Would be interesting to use local models for:
- tool calling
- code base exploration
- anonymizing / abstracting your request
Such that your local AI communicates to frontier model like an expensive consultant giving high level advice.
I think due to the lower latency of a local model that this could be faster.
One of the things I mentioned in the post:
> Local models can quickly read and explain codebases, even if they can't write them - this is a superpower
Might have been buried lower down.
And yes latency of local on a fast card with MTP enabled can be blistering 130-200 tokens per second sustained at full context on Q5. About 100+ on Q8.
On tool calling
> Agent Skills can help immensely - we had a local agent set up Slicer completely from scratch on a new mini PC. It even gave feedback on the usability of slicer CLI which we integrated
There's a link to a post showing some examples.
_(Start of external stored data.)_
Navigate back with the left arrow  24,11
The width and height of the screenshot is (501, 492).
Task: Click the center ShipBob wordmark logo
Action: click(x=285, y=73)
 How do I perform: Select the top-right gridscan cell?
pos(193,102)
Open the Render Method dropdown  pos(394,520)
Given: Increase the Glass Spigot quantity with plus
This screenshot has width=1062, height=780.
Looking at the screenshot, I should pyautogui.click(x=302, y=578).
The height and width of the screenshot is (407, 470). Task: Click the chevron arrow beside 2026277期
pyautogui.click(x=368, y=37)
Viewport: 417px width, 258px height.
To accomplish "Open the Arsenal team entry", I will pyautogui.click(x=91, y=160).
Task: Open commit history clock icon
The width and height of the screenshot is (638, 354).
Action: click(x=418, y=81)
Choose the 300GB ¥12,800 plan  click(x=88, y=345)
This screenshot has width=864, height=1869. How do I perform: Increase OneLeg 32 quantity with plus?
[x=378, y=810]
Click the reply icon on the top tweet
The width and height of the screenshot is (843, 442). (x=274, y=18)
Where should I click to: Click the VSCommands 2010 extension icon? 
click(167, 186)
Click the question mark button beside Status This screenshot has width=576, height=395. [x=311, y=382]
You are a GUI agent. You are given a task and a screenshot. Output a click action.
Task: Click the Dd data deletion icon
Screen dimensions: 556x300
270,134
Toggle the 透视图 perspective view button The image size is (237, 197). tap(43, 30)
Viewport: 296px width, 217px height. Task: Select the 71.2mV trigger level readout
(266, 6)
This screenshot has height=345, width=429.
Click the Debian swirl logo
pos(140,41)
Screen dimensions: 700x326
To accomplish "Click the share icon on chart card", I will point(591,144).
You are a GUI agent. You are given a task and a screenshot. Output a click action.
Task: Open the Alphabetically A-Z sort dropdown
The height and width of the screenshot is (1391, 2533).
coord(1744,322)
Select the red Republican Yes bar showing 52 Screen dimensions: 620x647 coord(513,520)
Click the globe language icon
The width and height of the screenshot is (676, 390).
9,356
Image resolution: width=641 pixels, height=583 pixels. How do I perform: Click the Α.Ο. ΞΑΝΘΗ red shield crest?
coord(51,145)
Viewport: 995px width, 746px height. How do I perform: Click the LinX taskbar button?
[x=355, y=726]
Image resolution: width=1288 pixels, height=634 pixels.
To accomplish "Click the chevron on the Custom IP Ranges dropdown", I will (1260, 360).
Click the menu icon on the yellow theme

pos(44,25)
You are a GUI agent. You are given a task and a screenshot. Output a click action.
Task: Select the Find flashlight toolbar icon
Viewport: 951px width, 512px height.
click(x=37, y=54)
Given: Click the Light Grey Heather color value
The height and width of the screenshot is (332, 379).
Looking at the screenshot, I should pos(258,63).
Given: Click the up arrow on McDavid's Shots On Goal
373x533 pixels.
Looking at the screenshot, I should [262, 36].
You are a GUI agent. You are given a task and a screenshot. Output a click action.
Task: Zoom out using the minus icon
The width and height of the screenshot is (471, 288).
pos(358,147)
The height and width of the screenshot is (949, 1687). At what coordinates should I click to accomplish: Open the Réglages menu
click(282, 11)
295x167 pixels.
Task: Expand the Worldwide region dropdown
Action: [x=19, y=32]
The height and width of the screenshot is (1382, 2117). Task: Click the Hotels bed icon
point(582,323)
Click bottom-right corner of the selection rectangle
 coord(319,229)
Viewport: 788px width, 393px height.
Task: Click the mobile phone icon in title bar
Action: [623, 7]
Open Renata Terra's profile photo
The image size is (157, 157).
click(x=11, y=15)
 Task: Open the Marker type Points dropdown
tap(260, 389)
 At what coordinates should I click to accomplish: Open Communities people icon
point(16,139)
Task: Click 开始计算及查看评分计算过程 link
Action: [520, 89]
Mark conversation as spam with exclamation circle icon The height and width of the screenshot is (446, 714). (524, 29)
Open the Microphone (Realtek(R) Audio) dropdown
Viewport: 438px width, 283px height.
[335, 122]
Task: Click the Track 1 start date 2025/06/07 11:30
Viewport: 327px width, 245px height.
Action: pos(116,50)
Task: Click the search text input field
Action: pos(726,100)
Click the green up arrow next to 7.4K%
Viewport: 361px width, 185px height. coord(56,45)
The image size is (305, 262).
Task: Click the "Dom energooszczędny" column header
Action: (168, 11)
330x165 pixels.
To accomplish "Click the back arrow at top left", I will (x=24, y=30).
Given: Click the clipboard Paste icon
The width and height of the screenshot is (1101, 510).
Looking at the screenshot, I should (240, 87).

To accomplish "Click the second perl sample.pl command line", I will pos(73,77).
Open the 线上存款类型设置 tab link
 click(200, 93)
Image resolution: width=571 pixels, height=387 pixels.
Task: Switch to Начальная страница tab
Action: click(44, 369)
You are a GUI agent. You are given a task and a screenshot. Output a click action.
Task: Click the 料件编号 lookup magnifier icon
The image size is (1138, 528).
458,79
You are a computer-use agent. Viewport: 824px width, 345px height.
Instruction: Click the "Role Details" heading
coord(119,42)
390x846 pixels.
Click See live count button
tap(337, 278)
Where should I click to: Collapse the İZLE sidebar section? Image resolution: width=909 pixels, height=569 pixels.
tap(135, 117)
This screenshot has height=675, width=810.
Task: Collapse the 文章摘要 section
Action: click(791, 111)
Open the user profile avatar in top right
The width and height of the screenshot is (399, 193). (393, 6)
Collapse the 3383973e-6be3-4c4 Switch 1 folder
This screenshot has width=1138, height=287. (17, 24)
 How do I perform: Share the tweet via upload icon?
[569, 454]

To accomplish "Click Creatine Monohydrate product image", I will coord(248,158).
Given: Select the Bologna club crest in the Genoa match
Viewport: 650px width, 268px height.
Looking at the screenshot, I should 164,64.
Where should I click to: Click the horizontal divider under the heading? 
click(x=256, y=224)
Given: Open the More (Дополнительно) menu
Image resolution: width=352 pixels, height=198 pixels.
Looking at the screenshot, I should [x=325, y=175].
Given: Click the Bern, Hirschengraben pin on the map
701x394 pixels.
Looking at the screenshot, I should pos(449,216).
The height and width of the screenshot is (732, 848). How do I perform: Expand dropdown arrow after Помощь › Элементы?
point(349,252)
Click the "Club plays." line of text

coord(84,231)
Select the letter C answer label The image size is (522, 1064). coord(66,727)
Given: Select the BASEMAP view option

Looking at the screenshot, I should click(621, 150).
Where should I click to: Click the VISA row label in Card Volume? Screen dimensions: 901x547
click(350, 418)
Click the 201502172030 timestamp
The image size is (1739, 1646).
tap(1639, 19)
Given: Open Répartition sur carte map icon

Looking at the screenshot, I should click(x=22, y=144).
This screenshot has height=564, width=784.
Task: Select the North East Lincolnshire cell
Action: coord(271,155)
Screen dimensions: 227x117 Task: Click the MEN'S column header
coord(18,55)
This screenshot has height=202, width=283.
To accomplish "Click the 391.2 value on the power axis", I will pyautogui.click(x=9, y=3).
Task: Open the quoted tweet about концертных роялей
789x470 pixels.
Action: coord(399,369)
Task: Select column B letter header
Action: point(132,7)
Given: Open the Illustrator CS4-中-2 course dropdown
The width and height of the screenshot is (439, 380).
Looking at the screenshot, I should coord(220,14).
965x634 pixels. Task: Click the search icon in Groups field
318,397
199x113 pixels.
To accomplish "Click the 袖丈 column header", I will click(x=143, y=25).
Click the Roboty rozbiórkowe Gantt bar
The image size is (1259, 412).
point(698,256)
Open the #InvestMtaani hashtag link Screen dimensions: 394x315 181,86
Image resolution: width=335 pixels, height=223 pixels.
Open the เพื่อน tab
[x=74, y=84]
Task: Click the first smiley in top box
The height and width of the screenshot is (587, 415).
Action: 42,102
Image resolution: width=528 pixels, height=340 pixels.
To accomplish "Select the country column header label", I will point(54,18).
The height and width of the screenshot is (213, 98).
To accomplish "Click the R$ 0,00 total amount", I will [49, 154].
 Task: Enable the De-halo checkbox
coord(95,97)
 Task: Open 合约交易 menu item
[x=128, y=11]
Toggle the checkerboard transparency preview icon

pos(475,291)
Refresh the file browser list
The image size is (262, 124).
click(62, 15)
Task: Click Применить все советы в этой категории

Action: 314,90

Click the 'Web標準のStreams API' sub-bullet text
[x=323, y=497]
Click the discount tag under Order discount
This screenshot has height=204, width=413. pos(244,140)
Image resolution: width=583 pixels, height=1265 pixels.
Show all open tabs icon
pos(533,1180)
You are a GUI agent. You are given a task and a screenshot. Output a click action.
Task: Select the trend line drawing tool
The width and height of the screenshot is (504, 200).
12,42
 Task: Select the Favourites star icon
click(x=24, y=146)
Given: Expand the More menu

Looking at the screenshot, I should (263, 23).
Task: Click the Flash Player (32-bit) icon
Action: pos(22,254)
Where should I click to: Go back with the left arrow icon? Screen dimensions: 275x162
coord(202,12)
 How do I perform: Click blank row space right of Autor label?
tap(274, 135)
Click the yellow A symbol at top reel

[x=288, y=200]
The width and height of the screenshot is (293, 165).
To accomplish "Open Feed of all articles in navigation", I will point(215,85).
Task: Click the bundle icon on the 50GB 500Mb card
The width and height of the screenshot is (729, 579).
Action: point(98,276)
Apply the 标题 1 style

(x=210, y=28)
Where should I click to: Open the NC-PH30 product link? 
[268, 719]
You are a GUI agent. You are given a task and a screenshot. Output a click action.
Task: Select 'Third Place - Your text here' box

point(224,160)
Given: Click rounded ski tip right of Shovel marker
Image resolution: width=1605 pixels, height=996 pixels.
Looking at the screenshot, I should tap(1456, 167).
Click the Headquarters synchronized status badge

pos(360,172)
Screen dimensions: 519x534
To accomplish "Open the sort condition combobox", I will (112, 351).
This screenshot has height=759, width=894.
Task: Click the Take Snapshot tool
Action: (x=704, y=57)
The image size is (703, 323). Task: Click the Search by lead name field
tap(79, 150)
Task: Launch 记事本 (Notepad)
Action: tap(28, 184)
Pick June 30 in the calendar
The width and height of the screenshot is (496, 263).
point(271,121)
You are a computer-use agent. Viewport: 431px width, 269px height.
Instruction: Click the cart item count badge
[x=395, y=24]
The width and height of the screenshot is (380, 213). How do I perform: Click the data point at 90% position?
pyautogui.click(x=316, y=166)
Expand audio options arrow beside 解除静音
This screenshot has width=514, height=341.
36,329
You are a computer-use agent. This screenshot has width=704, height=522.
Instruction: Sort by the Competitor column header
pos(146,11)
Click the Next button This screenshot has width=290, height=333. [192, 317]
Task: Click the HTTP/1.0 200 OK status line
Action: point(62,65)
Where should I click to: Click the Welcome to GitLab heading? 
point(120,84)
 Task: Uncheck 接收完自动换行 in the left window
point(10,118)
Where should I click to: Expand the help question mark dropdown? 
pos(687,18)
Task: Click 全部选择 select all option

Occasionally, we'll also have the local model _review_ the changes of GPT/Opus - and it can return duds, but also insights the larger model overlooked, or was too intelligent to pick out.
So yes - absolutely blazing fast at understanding a codebase, very good at running skills "cheaply" and could be used with larger models as a "helper" / sub-agent.
I used Qwen 27b 8 bit MLX version on a decompiled android APK recently. It succesfully identified how it worked even the obfuscated classes and methods. It wrote a 1000 line documentation with examples but the time was dreadful. At some point it slowed down to 5 t/s so the whole thing took over an hour , the writing of documentation alone was over 40 minutes, fans blasting the entire time.
I know it uses electricity, but part of the benefit of a local model has to be that you can let it do this while you sleep, and not pay Anthropic for an unknown number of tokens.
yeah i totally understand and I am thoroughly impressed it works. And the electricity cost isn't that bad since it was on a ARM laptop (MacBook M3 Max) and not a beefy workstation with a GPU. I just let the agent do its work while watching the World Cup.
I doubt your experience of local models would be of lower latency, except for quite small models in edge uses.
In every way, the cloud products from the big two seem optimised for speed and speed of initial response even.
I don’t think most people are running local models for speed. More for control, privacy, interest, bloody-mindedness and general principle.